*** Opening of INFORMATION SHOWN ***

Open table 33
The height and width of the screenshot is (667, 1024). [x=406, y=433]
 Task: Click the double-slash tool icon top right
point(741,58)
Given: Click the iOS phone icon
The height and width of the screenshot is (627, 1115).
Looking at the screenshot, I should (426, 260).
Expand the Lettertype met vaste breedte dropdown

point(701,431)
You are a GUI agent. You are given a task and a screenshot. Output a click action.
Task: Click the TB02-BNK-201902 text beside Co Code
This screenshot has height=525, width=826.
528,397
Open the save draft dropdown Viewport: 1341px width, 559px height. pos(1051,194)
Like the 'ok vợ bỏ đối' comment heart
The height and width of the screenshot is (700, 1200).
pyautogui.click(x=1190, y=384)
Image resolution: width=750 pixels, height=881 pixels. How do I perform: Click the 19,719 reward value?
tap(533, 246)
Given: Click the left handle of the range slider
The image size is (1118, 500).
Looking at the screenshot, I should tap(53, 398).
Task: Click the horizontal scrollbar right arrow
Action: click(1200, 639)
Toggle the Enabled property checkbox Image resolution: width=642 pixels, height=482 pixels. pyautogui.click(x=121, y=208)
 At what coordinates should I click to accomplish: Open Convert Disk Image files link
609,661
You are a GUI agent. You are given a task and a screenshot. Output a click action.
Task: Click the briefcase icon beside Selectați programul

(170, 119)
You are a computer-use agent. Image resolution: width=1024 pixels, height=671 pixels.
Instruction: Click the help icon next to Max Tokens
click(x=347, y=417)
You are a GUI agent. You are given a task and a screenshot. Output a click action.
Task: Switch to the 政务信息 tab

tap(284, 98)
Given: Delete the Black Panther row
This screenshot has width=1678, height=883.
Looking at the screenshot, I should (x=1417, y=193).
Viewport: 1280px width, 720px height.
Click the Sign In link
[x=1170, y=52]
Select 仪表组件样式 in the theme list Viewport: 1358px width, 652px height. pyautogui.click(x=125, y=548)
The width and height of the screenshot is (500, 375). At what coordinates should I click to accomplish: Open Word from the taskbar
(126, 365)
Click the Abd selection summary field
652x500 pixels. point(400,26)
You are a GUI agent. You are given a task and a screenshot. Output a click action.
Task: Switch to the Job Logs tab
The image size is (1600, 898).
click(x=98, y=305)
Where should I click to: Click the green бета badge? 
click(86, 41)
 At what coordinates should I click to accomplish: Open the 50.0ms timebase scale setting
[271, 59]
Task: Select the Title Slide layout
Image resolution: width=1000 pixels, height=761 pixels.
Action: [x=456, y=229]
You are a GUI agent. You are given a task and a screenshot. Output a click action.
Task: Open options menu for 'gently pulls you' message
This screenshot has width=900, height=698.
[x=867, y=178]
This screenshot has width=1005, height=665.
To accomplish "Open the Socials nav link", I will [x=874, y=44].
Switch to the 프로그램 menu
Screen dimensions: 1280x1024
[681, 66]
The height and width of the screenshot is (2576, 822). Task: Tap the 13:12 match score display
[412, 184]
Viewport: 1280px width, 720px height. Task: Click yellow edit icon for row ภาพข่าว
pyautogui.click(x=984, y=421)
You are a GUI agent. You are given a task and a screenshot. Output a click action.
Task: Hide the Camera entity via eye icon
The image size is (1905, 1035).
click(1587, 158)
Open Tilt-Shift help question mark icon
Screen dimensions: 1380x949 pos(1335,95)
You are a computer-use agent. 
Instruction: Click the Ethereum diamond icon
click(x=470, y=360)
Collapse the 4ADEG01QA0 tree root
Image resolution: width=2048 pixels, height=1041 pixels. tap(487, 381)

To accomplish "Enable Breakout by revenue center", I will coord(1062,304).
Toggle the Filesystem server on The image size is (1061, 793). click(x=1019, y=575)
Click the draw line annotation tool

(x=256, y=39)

*** Close of INFORMATION SHOWN ***

◆ TASK GOAL
Could you set down, exactly as written, the lines above between the one holding "This screenshot has width=1005, height=665." and the one holding "Task: Hide the Camera entity via eye icon", inclusive, and nothing more?

◆ THE COMPLETED TASK
This screenshot has width=1005, height=665.
To accomplish "Open the Socials nav link", I will [x=874, y=44].
Switch to the 프로그램 menu
Screen dimensions: 1280x1024
[681, 66]
The height and width of the screenshot is (2576, 822). Task: Tap the 13:12 match score display
[412, 184]
Viewport: 1280px width, 720px height. Task: Click yellow edit icon for row ภาพข่าว
pyautogui.click(x=984, y=421)
You are a GUI agent. You are given a task and a screenshot. Output a click action.
Task: Hide the Camera entity via eye icon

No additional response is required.